First, we need to find the total amount of oxygen ($$\text{O}_{2}$$) consumed by the entire population in one day. This is calculated by multiplying the average daily oxygen uptake per person by the total number of people.

$$\text{Total Daily O}_{2}\text{ Consumption} = \text{Average daily O}_{2}\text{ uptake per person} \times \text{Number of people}$$

Given: Average daily O2 uptake = 59 g/person, Number of people = 1,200,000.

$$59 \text{ g/person} \times 1,200,000 \text{ people} = 70,800,000 \text{ g}$$

**step2 Determine the Initial Mass of Oxygen in the Water**

The problem states that the water is 50% depleted of oxygen. This means the total oxygen consumed by the population (calculated in Step 1) represents 50% of the initial oxygen present in the water. To find the initial total mass of oxygen in the water, we divide the consumed oxygen by the depletion percentage.

$$\text{Initial Total Mass of O}_{2}\text{ in Water} = \frac{\text{Total Daily O}_{2}\text{ Consumption}}{\text{Depletion Percentage}}$$

Given: Total Daily O2 Consumption = 70,800,000 g, Depletion Percentage = 50% or 0.50.

$$\frac{70,800,000 \text{ g}}{0.50} = 141,600,000 \text{ g}$$

Next, convert this mass from grams to milligrams, because the oxygen concentration in water is given in parts per million (ppm), which is equivalent to milligrams per liter (mg/L) for water.

$$141,600,000 \text{ g} \times 1,000 \text{ mg/g} = 141,600,000,000 \text{ mg}$$

**step3 Calculate the Volume of Water**

Finally, we calculate the volume of water needed. The oxygen concentration in the water is 9 ppm, which means there are 9 milligrams of oxygen per liter of water. We can find the volume of water by dividing the initial total mass of oxygen (in milligrams) by the oxygen concentration.

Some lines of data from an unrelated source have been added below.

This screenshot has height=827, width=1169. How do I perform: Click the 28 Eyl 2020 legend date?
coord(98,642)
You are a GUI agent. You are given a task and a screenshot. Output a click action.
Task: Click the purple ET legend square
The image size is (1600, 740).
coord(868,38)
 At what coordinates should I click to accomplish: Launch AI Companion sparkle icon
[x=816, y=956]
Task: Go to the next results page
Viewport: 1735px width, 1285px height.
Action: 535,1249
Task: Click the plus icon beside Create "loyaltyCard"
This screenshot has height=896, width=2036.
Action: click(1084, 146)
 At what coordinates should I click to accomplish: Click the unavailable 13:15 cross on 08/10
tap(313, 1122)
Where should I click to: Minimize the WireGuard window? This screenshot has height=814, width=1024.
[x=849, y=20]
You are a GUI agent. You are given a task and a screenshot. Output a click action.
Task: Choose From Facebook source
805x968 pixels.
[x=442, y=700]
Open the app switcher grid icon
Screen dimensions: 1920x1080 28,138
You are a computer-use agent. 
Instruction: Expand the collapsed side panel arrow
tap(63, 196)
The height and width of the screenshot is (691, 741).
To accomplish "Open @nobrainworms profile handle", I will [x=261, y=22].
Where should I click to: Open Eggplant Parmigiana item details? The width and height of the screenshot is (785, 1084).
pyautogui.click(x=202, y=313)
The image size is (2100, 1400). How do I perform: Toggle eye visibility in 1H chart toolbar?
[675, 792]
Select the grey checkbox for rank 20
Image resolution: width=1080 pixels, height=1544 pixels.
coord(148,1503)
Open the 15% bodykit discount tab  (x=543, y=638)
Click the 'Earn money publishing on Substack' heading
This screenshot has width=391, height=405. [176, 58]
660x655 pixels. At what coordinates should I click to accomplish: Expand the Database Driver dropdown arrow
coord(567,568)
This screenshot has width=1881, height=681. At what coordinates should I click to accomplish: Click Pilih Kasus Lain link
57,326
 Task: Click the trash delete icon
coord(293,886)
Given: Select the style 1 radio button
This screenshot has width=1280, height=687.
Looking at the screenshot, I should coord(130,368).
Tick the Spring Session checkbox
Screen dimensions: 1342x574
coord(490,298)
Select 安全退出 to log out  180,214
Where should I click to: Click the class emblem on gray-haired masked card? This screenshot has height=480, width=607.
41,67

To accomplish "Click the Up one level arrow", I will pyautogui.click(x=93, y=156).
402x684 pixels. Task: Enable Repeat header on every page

$$\text{Volume of Water} = \frac{\text{Initial Total Mass of O}_{2}\text{ in Water (mg)}}{\text{O}_{2}\text{ Concentration (mg/L)}}$$

Given: Initial Total Mass of O2 in Water = 141,600,000,000 mg, O2 Concentration = 9 mg/L.

$$\frac{141,600,000,000 \text{ mg}}{9 \text{ mg/L}} = 15,733,333,333.33 \text{ L}$$